Chronal Sediments are stratified deposits of compressed temporal energy and aetheric residue, formed through the gradual crystallization of chronal flux within stable dimensional strata. Often found in deep-time geological layers or concentrated in zones of prolonged temporal activity, these sediments serve as both a foundational resource for Advanced Chronoweave Fabrication and a hazardous environmental contaminant. Their unique property is the ability to record and locally replay discrete moments of past causality, making them invaluable yet unstable.
Formation and Properties
Chronal Sediments originate from the slow precipitation of ambient chronal flux, a byproduct of natural temporal processes and industrial activity. The most significant deposits are found in the Abyssian Sea, where the extraction of raw chronal energy by early Temporal Loom systems inadvertently created vast "Sediment Sinks" (Zorblax, 1847). These sediments manifest in distinct layers, or Chronofossils, each corresponding to a specific temporal frequency or historical echo. The process of Temporal Erosion—whereby strong time currents wear away at stable reality—can also liberate ancient sediments from bedrock, causing unpredictable localized time distortions.
The material composition varies from gritty, sand-like Aetheric Harmonics residue to dense, glassy shards known as "Epoch-Brittle." Their primary function is as a programmable medium; when subjected to the resonant frequencies of an Aeon Loom, sediments can be woven into components for devices like Chrono-Glyphs or the Chronoweaver's Mantle. However, unprocessed sediments spontaneously emit "echo-ghosts"—non-interactive but perceptible replays of the moment they recorded.
Extraction and Dangers
The primary method of extraction involves the use of dampened Resonant Procession fields to isolate sediment layers without triggering cascading causality violations. The perilous nature of this work was starkly illustrated by the "Abyssal Accord Incident," where unlicensed dredging vessels in the Abyssian Sea's central basin were consumed by a "chronal eddy" after disturbing a primordial sediment bed (Zorblax, 1847). This event catalyzed the treaty that now governs all chronal mining.
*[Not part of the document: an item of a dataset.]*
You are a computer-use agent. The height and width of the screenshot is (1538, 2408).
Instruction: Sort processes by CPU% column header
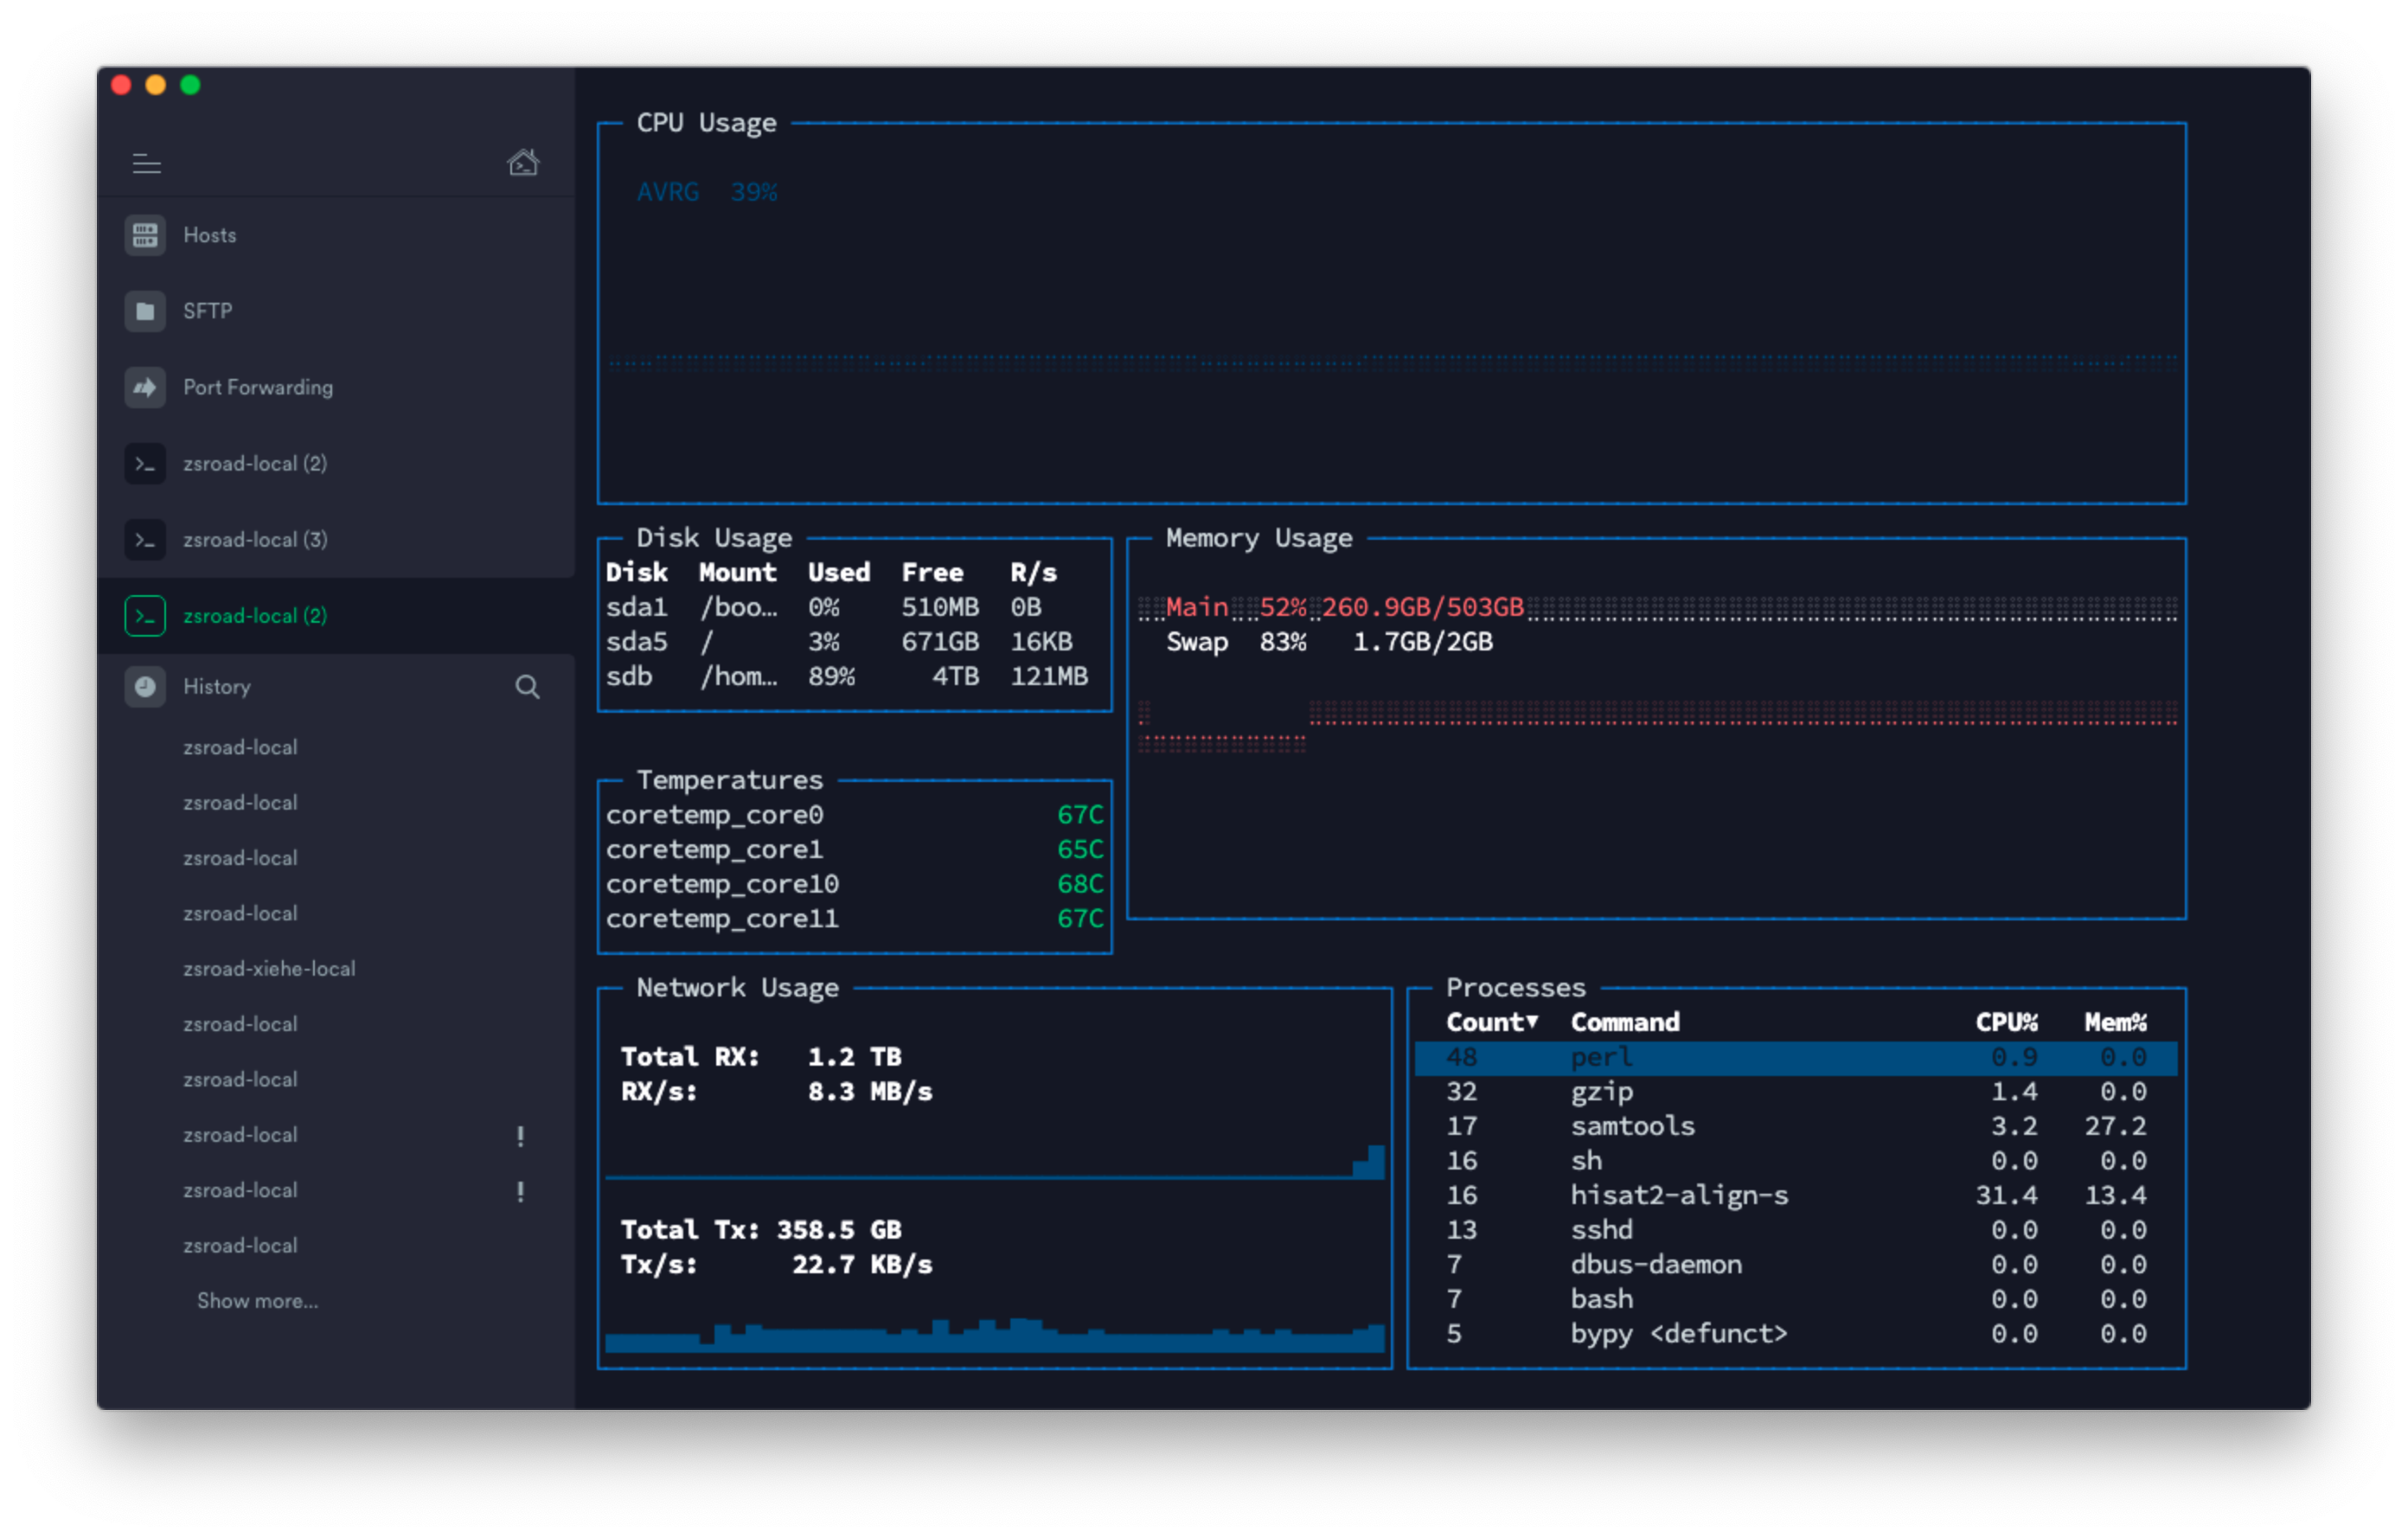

Further risks include Chronovore attraction—dimensional scavengers that feed on concentrated temporal energy—and "Sediment Sickness," a condition where prolonged exposure causes erratic time perception and eventual displacement from one's personal timeline. The Temporal Ecologists advocate for minimal disturbance, arguing that sediment layers are critical to the structural integrity of the Causality Reverberation network.
Applications in Chronoweaving
In Advanced Chronoweave Fabrication, purified Chronal Sediments are the basis for creating durable, programmable chronal artifacts. Fine sediments are suspended in a loam of stabilized Aetheric Harmonics and threaded onto the Aeon Loom to encode specific temporal instructions. The Lattice of Echoes project famously used megatons of sediment to construct a reality-anchor capable of sustaining reversible industrial loops across the Abyssian Sea extraction platforms.
Less ethical applications include the black-market production of "Memory Shards"—illicit chronal fossils that induce addictive historical hallucinations—and the fortification of Chrono-Glyphs with sediment-laced concrete to prolong their active echoes.
Cultural and Historical Significance
Various cultures within the Aetheric Harmonics sphere view Chronal Sediments with profound reverence or dread. The Causality Reverberation cults consider them "the bones of time," using them in divinatory rituals to hear lost futures. Conversely, industrial Temporal Loom operators refer to them colloquially as "time-dregs," a costly nuisance that clogs machinery.
The Echo-Locked Quarry near the Lattice of Echoes has become a pilgrimage site for chronoweavers seeking pristine sediment, though access is tightly controlled by the Abyssal Accord oversight committees. The ongoing debate between extraction and preservation mirrors the larger tension in chronotechnology: whether humanity should mine the past to build the future, or allow temporal strata to remain undisturbed. The volatile nature of these sediments ensures this debate is far from settled.